● **Action item**: Collect every line in the records below that contains the string "panel", and list those lines.

(Stored data)
*** Block opens ***

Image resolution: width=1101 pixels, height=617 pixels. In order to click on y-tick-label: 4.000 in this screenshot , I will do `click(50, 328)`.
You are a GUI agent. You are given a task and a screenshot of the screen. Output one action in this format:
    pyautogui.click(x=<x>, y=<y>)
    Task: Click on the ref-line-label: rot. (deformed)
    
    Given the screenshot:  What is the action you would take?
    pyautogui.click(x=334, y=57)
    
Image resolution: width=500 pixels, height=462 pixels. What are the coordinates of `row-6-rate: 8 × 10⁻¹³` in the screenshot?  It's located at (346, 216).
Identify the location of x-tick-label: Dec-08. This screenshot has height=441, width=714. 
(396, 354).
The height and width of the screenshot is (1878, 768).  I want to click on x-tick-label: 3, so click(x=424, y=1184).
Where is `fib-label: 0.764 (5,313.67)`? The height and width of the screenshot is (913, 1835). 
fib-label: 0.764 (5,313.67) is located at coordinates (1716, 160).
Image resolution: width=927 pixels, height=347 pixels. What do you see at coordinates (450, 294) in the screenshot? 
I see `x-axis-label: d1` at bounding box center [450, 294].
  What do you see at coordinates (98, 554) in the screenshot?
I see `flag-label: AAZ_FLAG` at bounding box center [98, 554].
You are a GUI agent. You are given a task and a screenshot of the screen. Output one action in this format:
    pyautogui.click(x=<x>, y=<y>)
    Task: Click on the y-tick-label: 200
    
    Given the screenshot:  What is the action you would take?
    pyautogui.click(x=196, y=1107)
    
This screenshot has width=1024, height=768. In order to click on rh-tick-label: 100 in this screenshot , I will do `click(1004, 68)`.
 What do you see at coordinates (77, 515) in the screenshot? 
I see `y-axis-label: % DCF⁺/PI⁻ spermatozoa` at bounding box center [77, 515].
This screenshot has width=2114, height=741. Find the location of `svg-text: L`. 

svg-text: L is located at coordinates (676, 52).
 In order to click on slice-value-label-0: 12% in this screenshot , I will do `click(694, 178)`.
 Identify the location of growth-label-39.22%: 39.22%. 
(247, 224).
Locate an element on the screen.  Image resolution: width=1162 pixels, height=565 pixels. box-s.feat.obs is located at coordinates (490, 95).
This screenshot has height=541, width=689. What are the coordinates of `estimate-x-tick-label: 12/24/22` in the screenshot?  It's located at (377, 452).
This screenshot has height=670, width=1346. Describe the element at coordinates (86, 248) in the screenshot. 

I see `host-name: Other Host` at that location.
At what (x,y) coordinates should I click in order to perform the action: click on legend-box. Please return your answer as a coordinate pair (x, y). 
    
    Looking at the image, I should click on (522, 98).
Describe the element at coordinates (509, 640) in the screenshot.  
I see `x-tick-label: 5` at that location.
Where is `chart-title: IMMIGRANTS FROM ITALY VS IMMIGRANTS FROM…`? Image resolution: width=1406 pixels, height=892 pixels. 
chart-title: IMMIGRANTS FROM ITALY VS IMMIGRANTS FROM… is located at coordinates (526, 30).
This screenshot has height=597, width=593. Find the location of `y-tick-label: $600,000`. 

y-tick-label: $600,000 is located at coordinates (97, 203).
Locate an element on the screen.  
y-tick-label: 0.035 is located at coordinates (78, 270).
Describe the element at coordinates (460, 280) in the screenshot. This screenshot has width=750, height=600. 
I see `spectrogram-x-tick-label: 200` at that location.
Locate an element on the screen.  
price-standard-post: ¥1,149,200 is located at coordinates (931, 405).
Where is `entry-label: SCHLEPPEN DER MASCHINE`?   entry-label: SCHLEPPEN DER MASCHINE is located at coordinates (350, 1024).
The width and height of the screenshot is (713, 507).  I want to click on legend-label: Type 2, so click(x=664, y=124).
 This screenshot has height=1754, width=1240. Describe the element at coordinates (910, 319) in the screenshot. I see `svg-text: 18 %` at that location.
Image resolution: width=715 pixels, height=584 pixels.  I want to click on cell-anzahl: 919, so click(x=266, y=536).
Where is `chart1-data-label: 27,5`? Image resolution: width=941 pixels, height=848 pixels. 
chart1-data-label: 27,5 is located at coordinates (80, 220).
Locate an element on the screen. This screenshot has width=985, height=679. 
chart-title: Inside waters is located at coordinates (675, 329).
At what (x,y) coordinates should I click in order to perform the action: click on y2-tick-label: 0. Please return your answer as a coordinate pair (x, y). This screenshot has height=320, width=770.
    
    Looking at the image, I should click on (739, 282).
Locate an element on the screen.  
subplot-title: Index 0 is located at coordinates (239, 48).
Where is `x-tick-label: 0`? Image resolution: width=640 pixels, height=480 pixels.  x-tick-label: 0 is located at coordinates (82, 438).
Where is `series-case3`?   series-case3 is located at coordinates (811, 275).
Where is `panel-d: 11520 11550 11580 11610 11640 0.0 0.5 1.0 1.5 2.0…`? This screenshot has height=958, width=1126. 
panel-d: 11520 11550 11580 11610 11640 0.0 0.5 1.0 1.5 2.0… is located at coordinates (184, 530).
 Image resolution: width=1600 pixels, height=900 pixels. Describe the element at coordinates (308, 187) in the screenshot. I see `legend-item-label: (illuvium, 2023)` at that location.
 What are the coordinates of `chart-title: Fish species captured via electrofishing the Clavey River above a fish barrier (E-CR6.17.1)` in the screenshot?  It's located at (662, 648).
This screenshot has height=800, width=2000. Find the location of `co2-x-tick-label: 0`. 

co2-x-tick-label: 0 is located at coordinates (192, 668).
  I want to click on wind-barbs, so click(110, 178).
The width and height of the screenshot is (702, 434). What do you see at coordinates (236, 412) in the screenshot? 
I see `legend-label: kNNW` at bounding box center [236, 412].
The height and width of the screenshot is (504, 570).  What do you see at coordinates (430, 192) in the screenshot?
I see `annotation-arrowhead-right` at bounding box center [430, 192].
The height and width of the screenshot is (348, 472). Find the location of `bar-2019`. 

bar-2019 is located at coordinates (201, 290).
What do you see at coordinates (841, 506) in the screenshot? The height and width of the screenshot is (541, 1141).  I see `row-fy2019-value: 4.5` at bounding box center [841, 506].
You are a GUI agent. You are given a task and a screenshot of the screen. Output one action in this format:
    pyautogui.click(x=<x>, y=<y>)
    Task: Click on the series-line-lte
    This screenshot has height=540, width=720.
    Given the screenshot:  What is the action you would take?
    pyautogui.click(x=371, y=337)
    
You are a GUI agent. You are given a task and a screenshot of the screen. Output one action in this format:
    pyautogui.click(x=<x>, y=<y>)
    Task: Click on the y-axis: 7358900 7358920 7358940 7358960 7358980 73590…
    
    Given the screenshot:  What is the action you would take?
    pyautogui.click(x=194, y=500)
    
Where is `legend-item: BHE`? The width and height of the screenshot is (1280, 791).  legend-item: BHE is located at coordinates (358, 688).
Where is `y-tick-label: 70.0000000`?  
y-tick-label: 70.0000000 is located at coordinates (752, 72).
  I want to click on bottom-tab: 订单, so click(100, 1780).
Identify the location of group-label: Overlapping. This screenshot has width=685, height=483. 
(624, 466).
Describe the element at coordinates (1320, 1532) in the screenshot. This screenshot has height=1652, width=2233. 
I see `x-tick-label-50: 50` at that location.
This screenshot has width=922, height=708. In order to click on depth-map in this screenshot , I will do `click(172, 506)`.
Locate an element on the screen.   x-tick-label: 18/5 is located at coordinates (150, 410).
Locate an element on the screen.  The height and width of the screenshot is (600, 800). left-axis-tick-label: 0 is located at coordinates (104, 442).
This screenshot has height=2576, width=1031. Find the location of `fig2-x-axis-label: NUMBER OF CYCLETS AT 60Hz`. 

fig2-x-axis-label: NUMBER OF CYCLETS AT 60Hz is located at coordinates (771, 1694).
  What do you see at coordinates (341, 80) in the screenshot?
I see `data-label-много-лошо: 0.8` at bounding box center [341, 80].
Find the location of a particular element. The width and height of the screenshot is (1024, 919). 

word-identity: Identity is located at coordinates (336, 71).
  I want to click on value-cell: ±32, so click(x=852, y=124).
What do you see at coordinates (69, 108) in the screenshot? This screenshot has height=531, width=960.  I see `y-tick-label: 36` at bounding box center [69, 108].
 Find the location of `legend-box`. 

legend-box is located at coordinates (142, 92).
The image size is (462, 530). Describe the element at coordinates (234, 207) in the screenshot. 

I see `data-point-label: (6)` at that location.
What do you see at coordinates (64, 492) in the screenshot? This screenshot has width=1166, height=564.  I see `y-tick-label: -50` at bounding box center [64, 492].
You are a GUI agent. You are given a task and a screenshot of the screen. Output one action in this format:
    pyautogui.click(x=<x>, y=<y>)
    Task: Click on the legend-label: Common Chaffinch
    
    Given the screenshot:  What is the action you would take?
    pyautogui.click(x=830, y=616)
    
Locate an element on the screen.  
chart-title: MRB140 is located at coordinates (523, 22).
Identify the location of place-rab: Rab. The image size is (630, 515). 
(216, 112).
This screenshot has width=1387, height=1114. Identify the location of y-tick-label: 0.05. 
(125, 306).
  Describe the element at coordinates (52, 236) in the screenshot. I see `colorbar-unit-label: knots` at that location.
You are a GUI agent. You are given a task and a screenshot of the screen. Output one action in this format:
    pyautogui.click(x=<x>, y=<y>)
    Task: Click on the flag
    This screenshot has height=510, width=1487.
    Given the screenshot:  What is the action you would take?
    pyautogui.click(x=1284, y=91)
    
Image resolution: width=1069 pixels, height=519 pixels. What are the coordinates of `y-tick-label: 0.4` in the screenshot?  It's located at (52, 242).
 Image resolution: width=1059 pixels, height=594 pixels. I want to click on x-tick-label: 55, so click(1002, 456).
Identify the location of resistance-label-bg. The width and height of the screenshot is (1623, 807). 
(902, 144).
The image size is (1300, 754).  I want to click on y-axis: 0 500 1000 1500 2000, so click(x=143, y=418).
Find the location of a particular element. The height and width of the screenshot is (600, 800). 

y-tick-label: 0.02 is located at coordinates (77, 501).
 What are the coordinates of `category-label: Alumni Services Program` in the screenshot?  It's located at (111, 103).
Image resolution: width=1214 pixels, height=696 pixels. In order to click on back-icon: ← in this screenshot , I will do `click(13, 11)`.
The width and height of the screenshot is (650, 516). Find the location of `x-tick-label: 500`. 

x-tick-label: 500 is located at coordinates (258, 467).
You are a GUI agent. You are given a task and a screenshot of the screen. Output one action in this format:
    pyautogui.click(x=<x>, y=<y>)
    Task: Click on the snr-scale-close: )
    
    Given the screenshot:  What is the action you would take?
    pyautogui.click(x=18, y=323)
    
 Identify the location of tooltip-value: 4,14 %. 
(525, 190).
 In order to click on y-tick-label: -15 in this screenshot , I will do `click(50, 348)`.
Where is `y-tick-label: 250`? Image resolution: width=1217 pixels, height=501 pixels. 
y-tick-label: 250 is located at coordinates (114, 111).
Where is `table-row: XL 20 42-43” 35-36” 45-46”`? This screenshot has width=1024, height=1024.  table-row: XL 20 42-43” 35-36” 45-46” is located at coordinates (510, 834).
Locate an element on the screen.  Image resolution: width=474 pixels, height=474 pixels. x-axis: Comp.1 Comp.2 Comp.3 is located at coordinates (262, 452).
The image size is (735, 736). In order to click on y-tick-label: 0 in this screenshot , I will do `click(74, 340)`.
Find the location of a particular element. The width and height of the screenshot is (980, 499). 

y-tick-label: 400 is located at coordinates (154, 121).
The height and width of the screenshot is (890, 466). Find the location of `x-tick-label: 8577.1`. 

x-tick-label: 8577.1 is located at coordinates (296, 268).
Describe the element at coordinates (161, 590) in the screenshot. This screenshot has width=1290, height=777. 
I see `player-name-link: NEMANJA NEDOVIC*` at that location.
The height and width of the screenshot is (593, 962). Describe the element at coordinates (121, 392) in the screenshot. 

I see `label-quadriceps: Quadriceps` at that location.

*** Block closes ***

● **Exercise solution**:
Where is `panel-d: 11520 11550 11580 11610 11640 0.0 0.5 1.0 1.5 2.0…`? This screenshot has height=958, width=1126. 
panel-d: 11520 11550 11580 11610 11640 0.0 0.5 1.0 1.5 2.0… is located at coordinates (184, 530).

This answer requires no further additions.